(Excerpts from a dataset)
- Opening Delimiter -

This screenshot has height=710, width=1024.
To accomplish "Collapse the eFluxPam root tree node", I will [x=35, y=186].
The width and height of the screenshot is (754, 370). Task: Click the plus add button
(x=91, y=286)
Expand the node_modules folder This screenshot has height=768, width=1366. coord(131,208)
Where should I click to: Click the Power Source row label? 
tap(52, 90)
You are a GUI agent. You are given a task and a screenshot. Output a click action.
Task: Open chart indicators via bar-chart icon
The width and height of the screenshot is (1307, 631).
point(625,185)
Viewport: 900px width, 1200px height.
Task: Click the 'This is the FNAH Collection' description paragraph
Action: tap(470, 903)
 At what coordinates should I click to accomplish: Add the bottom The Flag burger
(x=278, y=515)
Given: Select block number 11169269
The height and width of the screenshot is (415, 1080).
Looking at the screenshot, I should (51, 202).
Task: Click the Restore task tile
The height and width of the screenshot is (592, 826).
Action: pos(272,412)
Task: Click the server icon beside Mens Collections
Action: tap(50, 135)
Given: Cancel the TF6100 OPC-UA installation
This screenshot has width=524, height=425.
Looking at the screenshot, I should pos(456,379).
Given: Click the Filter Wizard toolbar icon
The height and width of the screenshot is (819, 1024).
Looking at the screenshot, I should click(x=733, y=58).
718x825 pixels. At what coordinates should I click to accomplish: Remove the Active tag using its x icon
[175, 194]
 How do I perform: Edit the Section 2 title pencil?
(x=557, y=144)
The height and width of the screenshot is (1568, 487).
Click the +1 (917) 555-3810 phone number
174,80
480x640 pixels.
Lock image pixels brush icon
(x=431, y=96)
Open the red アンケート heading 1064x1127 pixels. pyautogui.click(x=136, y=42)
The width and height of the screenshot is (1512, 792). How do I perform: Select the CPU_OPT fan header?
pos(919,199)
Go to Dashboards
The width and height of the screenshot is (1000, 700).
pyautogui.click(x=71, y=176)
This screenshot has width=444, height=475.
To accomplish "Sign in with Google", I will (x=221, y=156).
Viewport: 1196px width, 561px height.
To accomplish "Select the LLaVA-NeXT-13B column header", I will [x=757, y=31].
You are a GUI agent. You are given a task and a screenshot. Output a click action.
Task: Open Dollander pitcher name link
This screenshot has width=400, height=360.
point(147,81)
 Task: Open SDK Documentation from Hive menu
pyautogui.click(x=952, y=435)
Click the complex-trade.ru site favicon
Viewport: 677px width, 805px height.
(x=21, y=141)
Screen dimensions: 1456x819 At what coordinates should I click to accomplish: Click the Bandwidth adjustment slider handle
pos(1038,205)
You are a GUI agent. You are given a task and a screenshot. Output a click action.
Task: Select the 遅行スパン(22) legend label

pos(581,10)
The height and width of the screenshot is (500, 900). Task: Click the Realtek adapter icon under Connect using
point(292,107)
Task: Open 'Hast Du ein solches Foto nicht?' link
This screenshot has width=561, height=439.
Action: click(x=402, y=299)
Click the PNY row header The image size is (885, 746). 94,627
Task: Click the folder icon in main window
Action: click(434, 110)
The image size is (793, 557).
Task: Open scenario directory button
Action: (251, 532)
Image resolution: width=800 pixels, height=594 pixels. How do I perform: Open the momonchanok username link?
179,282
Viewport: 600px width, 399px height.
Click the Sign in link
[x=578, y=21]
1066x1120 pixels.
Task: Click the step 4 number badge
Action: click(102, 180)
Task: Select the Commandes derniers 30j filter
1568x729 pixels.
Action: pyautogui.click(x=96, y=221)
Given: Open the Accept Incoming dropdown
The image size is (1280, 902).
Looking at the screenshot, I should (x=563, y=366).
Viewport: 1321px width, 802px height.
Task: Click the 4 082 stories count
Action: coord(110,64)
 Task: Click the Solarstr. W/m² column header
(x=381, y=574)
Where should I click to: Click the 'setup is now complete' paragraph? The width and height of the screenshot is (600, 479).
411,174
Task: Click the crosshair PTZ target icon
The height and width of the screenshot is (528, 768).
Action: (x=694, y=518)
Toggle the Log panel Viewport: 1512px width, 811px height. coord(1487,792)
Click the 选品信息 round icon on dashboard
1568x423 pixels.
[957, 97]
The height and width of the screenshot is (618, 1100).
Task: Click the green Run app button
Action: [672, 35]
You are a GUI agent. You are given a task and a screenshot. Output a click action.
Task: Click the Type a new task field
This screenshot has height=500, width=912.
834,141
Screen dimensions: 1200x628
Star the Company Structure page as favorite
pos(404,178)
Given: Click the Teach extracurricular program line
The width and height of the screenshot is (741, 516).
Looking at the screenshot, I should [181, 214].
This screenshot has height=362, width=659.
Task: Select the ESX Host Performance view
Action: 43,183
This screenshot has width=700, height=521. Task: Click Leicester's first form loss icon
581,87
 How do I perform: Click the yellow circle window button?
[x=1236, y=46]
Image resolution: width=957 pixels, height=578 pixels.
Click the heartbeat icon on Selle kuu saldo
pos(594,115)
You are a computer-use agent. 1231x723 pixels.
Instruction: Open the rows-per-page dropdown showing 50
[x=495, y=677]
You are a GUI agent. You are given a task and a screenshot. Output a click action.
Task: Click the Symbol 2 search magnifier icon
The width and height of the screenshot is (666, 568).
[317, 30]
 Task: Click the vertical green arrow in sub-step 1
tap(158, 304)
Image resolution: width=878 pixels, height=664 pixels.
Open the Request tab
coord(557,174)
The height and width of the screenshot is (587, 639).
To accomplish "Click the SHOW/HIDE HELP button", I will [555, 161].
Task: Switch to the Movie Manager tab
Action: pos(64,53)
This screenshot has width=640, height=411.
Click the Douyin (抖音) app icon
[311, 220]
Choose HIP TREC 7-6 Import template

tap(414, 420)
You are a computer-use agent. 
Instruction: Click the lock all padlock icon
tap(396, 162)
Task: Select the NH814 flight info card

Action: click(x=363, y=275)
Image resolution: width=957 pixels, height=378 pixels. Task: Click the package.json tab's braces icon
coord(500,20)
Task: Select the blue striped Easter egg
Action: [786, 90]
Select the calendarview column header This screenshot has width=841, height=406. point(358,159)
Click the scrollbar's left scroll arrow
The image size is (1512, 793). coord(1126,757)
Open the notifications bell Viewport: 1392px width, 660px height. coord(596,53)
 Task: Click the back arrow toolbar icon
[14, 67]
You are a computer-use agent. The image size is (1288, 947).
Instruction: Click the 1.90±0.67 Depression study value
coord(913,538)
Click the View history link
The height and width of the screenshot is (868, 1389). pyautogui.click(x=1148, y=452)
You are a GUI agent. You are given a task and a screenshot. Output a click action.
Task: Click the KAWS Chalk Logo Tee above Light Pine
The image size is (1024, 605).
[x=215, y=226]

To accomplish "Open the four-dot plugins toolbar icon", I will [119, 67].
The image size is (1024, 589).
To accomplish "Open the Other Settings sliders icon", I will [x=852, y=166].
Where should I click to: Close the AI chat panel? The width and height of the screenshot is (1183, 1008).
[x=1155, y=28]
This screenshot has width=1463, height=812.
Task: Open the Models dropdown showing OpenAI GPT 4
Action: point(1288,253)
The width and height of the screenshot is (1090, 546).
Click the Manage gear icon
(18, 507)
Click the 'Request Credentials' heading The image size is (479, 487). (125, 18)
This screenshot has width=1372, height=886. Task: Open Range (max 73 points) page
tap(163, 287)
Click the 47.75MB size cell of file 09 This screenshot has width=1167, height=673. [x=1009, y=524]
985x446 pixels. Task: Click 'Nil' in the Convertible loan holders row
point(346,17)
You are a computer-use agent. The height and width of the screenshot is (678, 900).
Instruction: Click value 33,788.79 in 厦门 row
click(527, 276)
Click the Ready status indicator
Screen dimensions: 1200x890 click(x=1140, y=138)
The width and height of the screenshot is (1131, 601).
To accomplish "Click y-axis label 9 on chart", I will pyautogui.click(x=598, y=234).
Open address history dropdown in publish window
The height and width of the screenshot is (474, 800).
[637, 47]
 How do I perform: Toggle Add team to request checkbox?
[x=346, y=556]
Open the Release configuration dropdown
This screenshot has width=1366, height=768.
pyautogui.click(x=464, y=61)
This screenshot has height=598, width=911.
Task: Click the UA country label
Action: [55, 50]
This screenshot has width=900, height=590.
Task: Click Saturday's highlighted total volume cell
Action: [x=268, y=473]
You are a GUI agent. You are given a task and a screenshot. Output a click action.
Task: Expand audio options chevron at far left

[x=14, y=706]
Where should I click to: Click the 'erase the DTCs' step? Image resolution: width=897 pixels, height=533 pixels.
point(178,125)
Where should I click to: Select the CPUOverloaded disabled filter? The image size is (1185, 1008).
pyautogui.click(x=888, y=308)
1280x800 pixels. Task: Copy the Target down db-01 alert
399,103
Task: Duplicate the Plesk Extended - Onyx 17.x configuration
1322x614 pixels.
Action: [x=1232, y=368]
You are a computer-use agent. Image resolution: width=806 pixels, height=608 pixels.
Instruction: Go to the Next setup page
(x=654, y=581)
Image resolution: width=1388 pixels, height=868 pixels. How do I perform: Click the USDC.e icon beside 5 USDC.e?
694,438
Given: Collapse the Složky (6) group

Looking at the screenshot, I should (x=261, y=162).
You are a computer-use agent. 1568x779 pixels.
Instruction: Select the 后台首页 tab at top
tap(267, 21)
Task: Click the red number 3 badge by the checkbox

- Closing Delimiter -

Copy all the lines above that hold the string "configuration".

Open the Release configuration dropdown
Task: Duplicate the Plesk Extended - Onyx 17.x configuration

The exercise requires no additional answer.